Ms Greene’s trash-talking members of the Freedom Caucus might have sealed her fate with the bomb-throwers – Mr Harris said her calling Rep Lauren Boebert (R-CO) a “little bitch” tickled many in and out of the Beltway. But the real divide is much deeper and shows how in the end, Ms Greene could be more effective at enacting a conservative agenda while the Freedom Caucus would prefer to simply complain and remain ideologically pure.

The Freedom Caucus has largely dined out on their bringing Mr Boehner to his knees. In addition, many of their founding members rose through the ranks to either join the Trump administration or become high-ranking Republicans in their own right.

Mark Meadows, who tried to stage the first failed coup against Mr Boehner before he got on his knees and begged for forgiveness, became Donald Trump’s final White House chief of staff.

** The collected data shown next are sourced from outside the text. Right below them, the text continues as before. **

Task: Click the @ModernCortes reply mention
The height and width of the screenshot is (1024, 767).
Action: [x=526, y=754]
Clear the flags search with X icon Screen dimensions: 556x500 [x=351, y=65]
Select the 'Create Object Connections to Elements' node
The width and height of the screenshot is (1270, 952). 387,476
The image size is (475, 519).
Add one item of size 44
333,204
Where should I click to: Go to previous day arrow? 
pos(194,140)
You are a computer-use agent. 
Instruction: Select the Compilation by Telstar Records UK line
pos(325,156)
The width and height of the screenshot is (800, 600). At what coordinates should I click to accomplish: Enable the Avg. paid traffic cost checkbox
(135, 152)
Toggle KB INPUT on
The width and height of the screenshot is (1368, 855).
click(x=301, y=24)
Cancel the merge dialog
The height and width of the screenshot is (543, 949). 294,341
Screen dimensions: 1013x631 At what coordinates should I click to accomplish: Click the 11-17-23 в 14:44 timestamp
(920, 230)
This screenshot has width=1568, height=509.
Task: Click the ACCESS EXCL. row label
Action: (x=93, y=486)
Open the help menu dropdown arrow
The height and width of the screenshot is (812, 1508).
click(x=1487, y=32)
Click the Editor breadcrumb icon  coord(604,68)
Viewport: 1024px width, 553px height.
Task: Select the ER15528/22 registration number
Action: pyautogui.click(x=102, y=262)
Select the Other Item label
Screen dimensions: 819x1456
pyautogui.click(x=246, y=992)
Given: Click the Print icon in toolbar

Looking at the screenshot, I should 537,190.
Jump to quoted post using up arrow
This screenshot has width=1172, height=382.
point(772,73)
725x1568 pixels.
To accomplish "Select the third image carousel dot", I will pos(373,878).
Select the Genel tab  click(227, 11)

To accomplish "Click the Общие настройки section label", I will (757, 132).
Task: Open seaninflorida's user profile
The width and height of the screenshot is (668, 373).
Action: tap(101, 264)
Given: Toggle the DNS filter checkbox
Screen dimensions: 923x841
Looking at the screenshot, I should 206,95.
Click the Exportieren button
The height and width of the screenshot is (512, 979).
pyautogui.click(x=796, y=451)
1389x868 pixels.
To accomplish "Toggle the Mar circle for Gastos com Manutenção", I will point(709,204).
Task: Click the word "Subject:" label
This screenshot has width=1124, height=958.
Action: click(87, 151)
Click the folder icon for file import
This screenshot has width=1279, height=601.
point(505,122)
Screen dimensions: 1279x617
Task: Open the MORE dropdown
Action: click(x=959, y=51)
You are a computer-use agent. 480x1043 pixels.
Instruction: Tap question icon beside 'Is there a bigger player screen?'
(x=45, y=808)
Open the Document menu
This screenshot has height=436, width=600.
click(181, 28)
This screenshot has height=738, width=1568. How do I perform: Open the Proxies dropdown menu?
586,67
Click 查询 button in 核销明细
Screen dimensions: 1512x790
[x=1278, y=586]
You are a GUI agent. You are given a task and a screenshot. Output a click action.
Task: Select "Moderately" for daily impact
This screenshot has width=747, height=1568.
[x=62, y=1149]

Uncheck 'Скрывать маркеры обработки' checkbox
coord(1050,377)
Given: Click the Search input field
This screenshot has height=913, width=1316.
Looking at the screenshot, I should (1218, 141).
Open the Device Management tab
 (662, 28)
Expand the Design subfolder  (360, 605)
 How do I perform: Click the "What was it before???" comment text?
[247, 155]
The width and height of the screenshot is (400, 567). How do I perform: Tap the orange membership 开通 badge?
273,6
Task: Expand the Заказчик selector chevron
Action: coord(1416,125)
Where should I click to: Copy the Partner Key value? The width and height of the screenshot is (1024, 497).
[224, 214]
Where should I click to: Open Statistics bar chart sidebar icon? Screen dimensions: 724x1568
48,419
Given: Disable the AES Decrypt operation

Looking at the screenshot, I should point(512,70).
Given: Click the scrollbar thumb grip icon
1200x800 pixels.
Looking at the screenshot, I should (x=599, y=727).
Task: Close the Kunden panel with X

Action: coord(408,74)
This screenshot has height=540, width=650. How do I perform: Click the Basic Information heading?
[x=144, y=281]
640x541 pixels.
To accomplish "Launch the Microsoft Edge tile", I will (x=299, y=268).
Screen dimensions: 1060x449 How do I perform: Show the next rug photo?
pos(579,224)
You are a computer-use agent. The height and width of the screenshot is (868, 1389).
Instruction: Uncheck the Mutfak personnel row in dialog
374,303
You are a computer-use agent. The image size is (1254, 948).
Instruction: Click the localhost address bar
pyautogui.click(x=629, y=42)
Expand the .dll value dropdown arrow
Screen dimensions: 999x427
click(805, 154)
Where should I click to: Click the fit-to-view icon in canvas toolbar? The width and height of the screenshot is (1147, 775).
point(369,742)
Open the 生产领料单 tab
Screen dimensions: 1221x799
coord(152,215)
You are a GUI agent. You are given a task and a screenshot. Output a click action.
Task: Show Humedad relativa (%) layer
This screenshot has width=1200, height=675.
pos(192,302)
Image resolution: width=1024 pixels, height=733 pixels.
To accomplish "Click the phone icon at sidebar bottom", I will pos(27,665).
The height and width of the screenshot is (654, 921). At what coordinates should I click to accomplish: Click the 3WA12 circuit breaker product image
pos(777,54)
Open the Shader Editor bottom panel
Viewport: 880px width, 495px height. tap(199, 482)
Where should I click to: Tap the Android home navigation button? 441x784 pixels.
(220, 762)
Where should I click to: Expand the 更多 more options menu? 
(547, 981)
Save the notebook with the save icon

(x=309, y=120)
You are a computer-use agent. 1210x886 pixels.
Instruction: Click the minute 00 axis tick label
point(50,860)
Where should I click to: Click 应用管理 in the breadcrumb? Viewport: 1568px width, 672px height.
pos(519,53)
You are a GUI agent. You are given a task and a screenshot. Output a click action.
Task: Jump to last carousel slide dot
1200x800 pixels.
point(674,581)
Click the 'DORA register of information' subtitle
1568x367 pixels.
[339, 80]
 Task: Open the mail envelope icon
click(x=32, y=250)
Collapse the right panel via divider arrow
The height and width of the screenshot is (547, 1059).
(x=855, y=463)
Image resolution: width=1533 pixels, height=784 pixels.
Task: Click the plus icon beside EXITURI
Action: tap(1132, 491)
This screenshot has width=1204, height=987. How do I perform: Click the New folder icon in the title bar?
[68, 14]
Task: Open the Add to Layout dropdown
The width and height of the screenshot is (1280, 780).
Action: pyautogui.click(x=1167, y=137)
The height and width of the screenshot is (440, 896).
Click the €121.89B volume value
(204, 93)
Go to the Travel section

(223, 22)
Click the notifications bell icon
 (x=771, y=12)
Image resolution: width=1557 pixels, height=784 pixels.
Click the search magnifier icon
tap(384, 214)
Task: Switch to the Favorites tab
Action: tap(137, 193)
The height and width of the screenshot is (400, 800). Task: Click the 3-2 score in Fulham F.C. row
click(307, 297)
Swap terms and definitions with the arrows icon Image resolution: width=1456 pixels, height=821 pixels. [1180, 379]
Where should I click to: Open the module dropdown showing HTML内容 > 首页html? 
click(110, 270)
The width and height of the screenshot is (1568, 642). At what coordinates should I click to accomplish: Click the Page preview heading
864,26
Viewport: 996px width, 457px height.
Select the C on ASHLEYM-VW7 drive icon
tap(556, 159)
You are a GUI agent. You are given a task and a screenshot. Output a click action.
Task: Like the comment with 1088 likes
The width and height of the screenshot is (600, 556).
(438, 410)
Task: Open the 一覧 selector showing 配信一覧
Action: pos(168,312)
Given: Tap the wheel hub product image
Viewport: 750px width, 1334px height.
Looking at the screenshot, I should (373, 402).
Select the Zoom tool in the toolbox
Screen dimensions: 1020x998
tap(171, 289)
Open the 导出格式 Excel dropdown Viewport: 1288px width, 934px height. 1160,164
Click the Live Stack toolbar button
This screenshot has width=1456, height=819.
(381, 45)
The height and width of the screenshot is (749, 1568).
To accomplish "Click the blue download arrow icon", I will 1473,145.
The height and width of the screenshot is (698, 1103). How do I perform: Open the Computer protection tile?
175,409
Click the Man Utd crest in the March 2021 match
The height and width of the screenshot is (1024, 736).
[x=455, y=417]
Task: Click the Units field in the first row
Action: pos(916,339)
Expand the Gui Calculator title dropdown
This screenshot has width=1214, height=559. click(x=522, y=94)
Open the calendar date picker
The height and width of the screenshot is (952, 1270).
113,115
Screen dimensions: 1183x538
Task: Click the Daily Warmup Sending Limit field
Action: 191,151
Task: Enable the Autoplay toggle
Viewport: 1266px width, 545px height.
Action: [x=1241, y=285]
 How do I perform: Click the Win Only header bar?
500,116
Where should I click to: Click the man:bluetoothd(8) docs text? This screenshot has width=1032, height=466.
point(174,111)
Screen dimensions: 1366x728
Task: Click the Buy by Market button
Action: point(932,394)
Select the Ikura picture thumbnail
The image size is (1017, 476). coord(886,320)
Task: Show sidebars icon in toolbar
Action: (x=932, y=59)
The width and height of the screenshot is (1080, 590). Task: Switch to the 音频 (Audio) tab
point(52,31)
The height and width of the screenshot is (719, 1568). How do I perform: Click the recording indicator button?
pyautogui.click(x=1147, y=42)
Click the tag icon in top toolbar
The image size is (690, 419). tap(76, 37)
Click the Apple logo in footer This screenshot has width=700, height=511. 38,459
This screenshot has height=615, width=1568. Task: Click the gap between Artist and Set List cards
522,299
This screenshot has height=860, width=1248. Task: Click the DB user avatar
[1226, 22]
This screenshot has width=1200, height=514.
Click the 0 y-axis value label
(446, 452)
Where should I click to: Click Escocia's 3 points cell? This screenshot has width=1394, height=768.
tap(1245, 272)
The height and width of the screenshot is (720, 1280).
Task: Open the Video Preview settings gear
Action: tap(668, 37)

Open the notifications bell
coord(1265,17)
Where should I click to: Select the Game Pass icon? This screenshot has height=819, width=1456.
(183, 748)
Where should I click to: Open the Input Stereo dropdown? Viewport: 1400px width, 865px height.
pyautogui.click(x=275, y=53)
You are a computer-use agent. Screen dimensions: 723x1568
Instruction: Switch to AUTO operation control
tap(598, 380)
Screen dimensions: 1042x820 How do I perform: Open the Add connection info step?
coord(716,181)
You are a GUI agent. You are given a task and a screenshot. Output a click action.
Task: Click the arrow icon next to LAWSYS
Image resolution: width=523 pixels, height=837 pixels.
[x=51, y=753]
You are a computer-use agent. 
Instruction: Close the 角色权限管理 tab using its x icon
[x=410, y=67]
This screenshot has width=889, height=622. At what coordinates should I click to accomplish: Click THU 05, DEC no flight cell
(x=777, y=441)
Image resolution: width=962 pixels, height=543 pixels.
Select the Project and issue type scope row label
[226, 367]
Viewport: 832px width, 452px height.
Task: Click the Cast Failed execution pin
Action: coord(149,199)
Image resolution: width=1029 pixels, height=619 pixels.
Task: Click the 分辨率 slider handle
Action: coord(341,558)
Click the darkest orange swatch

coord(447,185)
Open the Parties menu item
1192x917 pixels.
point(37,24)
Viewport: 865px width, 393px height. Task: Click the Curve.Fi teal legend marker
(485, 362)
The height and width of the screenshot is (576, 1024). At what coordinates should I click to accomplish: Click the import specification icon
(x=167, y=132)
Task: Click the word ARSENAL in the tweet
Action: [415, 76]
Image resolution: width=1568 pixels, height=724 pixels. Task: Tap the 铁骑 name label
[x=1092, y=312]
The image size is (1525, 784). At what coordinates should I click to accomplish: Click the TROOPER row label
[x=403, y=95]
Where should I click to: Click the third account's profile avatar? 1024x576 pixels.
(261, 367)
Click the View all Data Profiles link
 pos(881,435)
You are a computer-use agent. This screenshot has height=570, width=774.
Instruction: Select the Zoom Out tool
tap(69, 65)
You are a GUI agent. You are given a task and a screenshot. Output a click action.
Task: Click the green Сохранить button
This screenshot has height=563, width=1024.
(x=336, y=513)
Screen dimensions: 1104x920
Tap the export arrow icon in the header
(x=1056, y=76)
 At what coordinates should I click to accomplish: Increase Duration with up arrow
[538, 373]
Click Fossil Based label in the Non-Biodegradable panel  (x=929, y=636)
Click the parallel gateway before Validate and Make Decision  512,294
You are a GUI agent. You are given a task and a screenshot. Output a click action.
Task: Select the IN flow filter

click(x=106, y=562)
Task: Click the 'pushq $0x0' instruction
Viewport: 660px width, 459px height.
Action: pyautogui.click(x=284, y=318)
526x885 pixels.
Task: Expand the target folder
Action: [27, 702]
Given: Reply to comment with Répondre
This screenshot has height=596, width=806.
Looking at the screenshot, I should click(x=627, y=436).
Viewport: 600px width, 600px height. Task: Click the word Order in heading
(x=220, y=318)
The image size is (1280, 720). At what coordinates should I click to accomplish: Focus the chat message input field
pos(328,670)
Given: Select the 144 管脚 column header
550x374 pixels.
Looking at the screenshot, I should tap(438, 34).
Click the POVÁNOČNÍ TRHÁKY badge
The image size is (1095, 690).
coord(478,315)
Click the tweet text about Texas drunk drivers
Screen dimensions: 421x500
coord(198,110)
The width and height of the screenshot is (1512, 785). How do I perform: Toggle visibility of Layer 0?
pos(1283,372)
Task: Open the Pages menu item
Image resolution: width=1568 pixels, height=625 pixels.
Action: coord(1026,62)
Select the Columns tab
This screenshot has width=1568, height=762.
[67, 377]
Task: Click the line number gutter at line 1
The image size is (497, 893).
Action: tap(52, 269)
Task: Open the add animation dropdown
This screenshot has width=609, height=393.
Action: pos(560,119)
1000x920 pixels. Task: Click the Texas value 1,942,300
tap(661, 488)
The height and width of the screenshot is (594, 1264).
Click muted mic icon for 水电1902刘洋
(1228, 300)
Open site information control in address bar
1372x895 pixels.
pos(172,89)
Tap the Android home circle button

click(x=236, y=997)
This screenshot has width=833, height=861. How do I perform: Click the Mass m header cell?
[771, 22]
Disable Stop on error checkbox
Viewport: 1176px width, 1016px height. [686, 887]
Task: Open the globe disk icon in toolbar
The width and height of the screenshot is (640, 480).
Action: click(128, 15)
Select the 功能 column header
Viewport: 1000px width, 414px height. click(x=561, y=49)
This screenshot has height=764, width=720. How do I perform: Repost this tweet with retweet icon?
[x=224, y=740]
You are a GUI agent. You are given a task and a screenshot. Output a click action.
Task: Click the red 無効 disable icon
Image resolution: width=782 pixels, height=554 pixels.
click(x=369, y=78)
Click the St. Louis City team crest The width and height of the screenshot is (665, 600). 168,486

Mick Mulvaney, another founding member of the caucus, served as Mr Trump’s interim chief of staff and budget director, while Jim Jordan is now House Judiciary Chairman and such a close ally of Kevin McCarthy that he made arguments to conservatives against making him speaker and told people to get behind Mr McCarthy.

But in terms of actually being able to effect change, they largely haven’t done much except kick and scream. Government spending and budget deficits ballooned during Mr Trump’s presidency and Obamacare remains the law of the land. More recently, despite going 15 rounds with Mr McCarthy, he ultimately won the speakership and raised the debt limit over their objections.

A telltale sign of the Freedom Caucus’s impotence at this moment is that they got Mr McCarthy to agree to allow for a single member to file a motion to vacate the chair and none of them have worked up the guts to file a motion and have instead reverted to temper tantrums on the floor. In a sense, their decision to exile Ms Greene might be them signaling that they can still police themselves and punish enemies while not actually going to war with House leadership.

Conversely, while some may be surprised that Ms Greene backed Mr McCarthy, she always explained her rationale for this: during the buildup to the speaker fight, she said Republicans needed subpoena power to investigate President Joe Biden and a split field would allow Democrats to pick off some Republicans. Similarly, Ms Greene told me last month that she swallowed what she called the “s*** sandwich” of the debt limit bill so Mr McCarthy would put a vote on impeaching Mr Biden and her bill restricting gender-affirming care for transgender youth.

Ms Greene did not cozy up to the establishment and moderate either in tone or policy the way that some Republican hellraisers do when they want to achieve more power. Rather, she has always indicated her closeness to leadership is a means to an end and is more than willing to bite Mr McCarthy.

Furthermore, being booted from the Freedom Caucus will likely not hurt her among grassroots voters within the GOP. She remains a favorite of Mr Trump who regularly rallies with him and still is a darling of the far-right. Conversely, the Freedom Caucus now may lose a direct line of communication to Mr McCarthy, who is all the more likely to ignore their complaints after they punished his ally.

In turn, the House Freedom Caucus can continue to do what they’ve always succeeded in spades: complaining about Republican legislation without any influence. Incidentally, Tortilla Coast has now closed, which means Mr Harris and his friends won’t even get some chips and queso with those boogers.